____ Trecho do documento
É fato que na prática social, em dimensão geral, e na prática do Direito, em dimensão específica, a ocorrência de conflitos de interesse é uma regra. Afinal, em certa medida, uma das dimensões do Direito, enquanto recurso da prática social, é, sem dúvida, mediar os litígios para encaminhar soluções pacíficas aos conflitos, isto é, desfechos que sigam fora da via da barbárie, ou seja, dos ciclos infinitos de vingança como os das épocas das sociedades clânicas, na antiguidade clássica e no período medieval.

Por isso, a necessidade da criação de instituições sociais que pudessem encaminhar tais decisões, de modo a não gerar favorecimento injusto a nenhuma das partes envolvidas no conflito, fez com que as sociedades, no decorrer de suas histórias, fossem criando estruturas jurídicas e métodos de mediação das lides, em cada fase desigual dos seus desenvolvimentos. Daí, é que se faz mister a existência de um agente terceiro mediador (ou de agentes) não comprometido com nenhuma das partes, para com base nos costumes, nas regras previamente estabelecidas e nas tomadas de decisões anteriores, de casos análogos, estar apto a ponderar os interesses e tomar a mais prudente decisão – em virtuosidade aristotélica – ao menos em tese.
________
____ Dados das tarefas
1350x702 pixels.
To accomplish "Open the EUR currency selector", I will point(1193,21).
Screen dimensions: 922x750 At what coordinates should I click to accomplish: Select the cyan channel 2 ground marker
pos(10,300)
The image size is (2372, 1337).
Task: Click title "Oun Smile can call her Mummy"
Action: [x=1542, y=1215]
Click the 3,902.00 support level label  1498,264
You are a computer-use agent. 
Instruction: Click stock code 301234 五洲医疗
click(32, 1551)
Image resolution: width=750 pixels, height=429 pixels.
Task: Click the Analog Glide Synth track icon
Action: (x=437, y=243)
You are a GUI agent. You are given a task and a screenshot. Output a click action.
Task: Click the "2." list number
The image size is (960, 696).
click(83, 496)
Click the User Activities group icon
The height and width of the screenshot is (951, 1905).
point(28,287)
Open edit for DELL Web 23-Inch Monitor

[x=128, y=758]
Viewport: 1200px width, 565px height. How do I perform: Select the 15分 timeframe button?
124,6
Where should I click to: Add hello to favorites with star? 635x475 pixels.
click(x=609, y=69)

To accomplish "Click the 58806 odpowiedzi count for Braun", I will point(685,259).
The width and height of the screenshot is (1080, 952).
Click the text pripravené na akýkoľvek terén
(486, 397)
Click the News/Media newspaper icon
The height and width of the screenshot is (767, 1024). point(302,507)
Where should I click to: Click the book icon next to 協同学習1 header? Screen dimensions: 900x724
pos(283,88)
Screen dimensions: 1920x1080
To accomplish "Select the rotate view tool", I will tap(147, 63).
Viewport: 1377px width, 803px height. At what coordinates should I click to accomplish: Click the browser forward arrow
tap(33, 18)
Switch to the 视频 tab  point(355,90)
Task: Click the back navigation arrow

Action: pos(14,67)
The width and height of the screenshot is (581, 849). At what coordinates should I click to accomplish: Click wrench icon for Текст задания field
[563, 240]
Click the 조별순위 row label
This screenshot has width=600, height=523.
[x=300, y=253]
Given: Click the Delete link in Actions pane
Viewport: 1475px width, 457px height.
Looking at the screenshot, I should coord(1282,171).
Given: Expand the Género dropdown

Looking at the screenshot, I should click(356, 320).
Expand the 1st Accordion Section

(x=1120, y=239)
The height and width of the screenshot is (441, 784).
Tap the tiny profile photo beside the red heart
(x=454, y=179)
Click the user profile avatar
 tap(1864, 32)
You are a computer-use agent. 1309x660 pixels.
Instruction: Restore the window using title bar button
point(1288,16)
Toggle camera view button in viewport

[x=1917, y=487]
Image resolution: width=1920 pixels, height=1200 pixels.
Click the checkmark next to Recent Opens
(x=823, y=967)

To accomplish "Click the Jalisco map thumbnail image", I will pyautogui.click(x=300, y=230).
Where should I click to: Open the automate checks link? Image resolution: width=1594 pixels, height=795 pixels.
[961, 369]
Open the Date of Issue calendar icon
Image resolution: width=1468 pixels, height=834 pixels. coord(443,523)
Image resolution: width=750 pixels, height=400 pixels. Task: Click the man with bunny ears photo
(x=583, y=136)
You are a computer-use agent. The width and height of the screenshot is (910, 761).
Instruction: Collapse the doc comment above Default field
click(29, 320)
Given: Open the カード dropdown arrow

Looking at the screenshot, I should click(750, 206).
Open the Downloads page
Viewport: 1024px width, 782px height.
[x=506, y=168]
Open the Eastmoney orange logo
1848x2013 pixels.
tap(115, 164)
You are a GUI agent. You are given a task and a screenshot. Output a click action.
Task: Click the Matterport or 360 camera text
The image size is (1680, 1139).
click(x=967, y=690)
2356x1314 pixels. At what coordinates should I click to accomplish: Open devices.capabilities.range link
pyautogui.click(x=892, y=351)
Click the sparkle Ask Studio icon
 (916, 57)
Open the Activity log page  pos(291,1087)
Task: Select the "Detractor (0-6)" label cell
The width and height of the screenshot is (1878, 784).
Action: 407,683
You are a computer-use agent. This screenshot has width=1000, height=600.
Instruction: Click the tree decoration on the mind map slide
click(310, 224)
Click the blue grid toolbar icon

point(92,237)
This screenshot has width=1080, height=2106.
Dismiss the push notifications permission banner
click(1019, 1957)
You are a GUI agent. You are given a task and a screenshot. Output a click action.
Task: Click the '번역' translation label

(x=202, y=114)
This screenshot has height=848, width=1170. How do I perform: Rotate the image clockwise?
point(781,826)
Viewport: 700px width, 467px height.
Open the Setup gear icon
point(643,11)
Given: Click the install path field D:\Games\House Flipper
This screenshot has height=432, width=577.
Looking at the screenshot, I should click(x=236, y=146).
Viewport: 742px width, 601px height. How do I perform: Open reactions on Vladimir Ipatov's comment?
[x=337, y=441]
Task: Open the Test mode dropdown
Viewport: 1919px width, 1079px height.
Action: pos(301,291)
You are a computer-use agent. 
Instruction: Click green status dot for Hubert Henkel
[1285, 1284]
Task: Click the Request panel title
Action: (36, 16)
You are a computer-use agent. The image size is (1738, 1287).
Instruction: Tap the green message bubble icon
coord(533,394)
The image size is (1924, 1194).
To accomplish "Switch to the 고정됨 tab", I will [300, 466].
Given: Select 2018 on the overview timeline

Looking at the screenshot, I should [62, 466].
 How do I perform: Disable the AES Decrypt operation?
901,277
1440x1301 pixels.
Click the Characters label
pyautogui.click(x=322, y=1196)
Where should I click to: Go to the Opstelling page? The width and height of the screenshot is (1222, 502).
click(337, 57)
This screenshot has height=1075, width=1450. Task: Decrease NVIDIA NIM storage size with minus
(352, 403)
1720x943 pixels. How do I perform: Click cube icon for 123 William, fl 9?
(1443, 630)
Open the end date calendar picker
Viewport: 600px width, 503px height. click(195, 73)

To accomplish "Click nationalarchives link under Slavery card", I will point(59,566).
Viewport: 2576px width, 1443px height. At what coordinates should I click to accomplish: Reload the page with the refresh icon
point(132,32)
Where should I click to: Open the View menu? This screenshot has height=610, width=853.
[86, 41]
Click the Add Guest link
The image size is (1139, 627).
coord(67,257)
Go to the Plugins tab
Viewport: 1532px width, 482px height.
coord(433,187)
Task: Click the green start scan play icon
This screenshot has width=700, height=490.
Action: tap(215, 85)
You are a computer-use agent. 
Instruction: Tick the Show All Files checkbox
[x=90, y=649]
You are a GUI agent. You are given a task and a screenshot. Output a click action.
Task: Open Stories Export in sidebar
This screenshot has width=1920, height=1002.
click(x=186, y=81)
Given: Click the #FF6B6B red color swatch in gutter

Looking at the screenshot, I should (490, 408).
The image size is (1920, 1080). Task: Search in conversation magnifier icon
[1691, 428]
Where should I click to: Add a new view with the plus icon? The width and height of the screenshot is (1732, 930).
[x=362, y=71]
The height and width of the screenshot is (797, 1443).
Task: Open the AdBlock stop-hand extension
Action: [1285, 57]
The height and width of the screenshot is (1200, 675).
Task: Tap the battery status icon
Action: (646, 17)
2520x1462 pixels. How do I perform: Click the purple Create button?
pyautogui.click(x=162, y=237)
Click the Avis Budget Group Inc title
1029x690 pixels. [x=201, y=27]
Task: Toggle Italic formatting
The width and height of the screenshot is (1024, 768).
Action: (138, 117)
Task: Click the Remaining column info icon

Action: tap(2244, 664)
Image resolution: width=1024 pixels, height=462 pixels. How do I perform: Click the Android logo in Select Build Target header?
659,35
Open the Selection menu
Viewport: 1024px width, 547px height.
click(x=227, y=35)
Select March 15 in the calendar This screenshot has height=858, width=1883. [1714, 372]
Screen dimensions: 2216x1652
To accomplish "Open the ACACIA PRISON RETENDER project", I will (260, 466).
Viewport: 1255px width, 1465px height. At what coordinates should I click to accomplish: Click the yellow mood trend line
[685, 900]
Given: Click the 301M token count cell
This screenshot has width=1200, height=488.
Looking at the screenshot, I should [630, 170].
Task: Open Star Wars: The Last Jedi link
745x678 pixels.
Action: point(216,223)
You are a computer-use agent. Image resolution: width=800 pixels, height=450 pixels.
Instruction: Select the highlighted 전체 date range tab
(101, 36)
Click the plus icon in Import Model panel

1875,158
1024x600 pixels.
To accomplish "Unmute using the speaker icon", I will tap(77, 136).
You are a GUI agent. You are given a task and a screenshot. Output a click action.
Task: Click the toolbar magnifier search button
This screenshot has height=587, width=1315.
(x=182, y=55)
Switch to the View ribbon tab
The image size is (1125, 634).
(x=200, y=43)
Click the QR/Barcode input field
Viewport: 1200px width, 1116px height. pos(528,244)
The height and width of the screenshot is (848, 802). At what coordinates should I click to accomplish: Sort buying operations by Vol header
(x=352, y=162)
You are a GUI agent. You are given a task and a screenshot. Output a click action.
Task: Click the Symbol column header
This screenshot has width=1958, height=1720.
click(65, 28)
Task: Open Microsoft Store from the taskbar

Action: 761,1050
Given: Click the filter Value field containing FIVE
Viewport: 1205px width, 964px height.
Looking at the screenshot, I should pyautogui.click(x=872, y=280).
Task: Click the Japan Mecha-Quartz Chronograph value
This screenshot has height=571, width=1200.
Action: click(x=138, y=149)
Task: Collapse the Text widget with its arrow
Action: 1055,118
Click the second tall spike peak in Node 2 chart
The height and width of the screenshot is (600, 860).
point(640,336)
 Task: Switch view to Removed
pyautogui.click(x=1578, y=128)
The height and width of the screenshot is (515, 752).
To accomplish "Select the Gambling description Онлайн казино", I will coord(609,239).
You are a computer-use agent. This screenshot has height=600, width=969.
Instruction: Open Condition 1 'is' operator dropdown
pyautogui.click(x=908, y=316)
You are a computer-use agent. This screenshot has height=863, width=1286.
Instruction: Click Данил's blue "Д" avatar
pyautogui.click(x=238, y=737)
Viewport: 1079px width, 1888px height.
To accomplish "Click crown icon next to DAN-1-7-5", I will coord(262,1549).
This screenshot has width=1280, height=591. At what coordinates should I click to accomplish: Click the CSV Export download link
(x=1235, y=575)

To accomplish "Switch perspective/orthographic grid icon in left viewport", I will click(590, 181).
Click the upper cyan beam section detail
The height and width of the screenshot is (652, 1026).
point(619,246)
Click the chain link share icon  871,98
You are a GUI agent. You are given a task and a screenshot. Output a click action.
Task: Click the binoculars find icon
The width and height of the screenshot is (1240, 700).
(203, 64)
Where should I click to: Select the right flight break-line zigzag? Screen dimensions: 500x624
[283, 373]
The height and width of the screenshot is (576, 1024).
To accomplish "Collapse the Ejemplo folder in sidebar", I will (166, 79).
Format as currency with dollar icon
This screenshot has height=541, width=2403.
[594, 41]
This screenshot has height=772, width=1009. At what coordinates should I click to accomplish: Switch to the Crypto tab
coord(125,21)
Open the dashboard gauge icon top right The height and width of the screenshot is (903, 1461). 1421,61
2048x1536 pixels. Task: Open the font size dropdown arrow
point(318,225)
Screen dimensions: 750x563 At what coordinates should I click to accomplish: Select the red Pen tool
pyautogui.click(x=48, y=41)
________
* **Tarefas a realizar**:
a. Indique se cada afirmação abaixo concorda com o trecho sobre o Direito na mediação de conflitos. Para cada uma, responda sim ou não e cite literalmente as palavras do trecho que decidem a resposta. (i) A ocorrência de conflitos de interesse é apresentada como uma regra. (ii) O agente terceiro mediador deve estar comprometido com uma das partes. (iii) As sociedades criaram suas estruturas jurídicas de uma só vez, sem passar por um processo histórico.
b. Devolva sem nenhuma alteração o trecho das entradas que vai da linha que contém "Viewport: 1079px width, 1888px height." até a linha que contém "Click the chain", incluindo essas duas linhas.

* **Soluções das tarefas**:
a.
(i) Sim: "a ocorrência de conflitos de interesse é uma regra"
(ii) Não: "não comprometido com nenhuma das partes"
(iii) Não: "no decorrer de suas histórias, fossem criando estruturas jurídicas"

b.
Viewport: 1079px width, 1888px height.
To accomplish "Click crown icon next to DAN-1-7-5", I will coord(262,1549).
This screenshot has width=1280, height=591. At what coordinates should I click to accomplish: Click the CSV Export download link
(x=1235, y=575)

To accomplish "Switch perspective/orthographic grid icon in left viewport", I will click(590, 181).
Click the upper cyan beam section detail
The height and width of the screenshot is (652, 1026).
point(619,246)
Click the chain link share icon  871,98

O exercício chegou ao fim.